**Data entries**
▽

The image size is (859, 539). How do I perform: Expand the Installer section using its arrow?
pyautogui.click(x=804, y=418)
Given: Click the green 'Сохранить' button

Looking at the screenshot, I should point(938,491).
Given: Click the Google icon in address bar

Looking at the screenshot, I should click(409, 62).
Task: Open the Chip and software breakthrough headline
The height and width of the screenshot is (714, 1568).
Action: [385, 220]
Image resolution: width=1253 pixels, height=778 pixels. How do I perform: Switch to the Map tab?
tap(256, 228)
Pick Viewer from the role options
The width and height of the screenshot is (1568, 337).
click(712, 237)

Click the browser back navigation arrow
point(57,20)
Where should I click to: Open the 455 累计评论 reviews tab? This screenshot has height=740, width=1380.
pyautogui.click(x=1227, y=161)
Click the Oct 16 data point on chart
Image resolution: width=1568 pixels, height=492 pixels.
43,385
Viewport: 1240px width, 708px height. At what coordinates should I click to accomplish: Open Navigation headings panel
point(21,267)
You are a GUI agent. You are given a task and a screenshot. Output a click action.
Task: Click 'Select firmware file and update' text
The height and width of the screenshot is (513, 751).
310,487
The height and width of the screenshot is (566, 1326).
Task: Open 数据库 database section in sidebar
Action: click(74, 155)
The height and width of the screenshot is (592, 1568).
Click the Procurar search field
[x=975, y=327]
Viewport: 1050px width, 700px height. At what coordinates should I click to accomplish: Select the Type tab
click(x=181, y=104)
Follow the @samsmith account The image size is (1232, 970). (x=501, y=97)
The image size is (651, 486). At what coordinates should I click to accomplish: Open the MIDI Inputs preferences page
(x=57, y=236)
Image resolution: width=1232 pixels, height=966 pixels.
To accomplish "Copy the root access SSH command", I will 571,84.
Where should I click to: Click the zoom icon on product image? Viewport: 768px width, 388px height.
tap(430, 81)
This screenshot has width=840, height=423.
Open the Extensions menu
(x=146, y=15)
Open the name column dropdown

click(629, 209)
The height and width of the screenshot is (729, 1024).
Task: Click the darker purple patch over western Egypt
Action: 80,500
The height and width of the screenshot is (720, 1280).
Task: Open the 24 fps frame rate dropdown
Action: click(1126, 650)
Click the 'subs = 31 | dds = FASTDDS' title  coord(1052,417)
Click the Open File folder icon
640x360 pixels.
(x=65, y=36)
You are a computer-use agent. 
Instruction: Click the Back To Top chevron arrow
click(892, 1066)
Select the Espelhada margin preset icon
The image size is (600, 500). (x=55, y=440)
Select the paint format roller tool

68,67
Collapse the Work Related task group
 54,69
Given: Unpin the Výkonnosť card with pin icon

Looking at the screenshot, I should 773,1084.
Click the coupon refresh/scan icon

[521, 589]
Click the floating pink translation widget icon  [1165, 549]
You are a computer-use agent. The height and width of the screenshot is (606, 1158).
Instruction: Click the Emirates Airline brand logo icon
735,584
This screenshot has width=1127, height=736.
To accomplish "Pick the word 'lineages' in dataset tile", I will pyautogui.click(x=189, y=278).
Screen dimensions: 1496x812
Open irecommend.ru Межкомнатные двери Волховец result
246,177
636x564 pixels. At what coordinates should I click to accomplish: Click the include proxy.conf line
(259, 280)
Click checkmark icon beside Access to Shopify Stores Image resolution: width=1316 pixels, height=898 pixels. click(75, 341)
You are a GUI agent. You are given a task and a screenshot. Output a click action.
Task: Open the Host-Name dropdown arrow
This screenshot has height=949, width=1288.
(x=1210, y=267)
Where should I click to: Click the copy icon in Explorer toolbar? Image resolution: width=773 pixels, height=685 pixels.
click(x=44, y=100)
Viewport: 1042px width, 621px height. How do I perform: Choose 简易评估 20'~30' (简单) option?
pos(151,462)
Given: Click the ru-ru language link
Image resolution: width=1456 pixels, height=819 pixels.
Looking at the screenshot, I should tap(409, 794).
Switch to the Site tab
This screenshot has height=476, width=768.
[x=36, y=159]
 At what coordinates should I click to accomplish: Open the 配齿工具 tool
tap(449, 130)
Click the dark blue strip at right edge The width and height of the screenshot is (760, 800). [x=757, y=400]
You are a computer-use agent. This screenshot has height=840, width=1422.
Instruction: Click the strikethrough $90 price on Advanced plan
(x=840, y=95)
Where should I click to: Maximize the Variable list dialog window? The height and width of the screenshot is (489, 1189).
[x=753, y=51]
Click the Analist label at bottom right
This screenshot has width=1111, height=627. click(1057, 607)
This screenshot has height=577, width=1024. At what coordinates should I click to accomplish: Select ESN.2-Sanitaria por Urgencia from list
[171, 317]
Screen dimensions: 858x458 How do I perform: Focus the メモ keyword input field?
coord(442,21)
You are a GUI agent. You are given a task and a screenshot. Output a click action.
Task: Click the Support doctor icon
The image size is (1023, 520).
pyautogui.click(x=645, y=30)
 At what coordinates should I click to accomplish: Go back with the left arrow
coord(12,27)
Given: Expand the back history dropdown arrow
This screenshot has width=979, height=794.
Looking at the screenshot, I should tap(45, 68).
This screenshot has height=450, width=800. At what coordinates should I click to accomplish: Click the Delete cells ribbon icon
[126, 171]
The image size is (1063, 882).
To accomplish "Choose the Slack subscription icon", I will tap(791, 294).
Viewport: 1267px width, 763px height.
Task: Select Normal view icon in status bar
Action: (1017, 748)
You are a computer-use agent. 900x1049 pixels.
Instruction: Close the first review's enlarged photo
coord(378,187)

△

Reproduce the records above exactly, from the first line through the line containing "Image resolution: width=1232", and output nothing else.

**FINAL ANSWER**
The image size is (859, 539). How do I perform: Expand the Installer section using its arrow?
pyautogui.click(x=804, y=418)
Given: Click the green 'Сохранить' button

Looking at the screenshot, I should point(938,491).
Given: Click the Google icon in address bar

Looking at the screenshot, I should click(409, 62).
Task: Open the Chip and software breakthrough headline
The height and width of the screenshot is (714, 1568).
Action: [385, 220]
Image resolution: width=1253 pixels, height=778 pixels. How do I perform: Switch to the Map tab?
tap(256, 228)
Pick Viewer from the role options
The width and height of the screenshot is (1568, 337).
click(712, 237)

Click the browser back navigation arrow
point(57,20)
Where should I click to: Open the 455 累计评论 reviews tab? This screenshot has height=740, width=1380.
pyautogui.click(x=1227, y=161)
Click the Oct 16 data point on chart
Image resolution: width=1568 pixels, height=492 pixels.
43,385
Viewport: 1240px width, 708px height. At what coordinates should I click to accomplish: Open Navigation headings panel
point(21,267)
You are a GUI agent. You are given a task and a screenshot. Output a click action.
Task: Click 'Select firmware file and update' text
The height and width of the screenshot is (513, 751).
310,487
The height and width of the screenshot is (566, 1326).
Task: Open 数据库 database section in sidebar
Action: click(74, 155)
The height and width of the screenshot is (592, 1568).
Click the Procurar search field
[x=975, y=327]
Viewport: 1050px width, 700px height. At what coordinates should I click to accomplish: Select the Type tab
click(x=181, y=104)
Follow the @samsmith account The image size is (1232, 970). (x=501, y=97)
The image size is (651, 486). At what coordinates should I click to accomplish: Open the MIDI Inputs preferences page
(x=57, y=236)
Image resolution: width=1232 pixels, height=966 pixels.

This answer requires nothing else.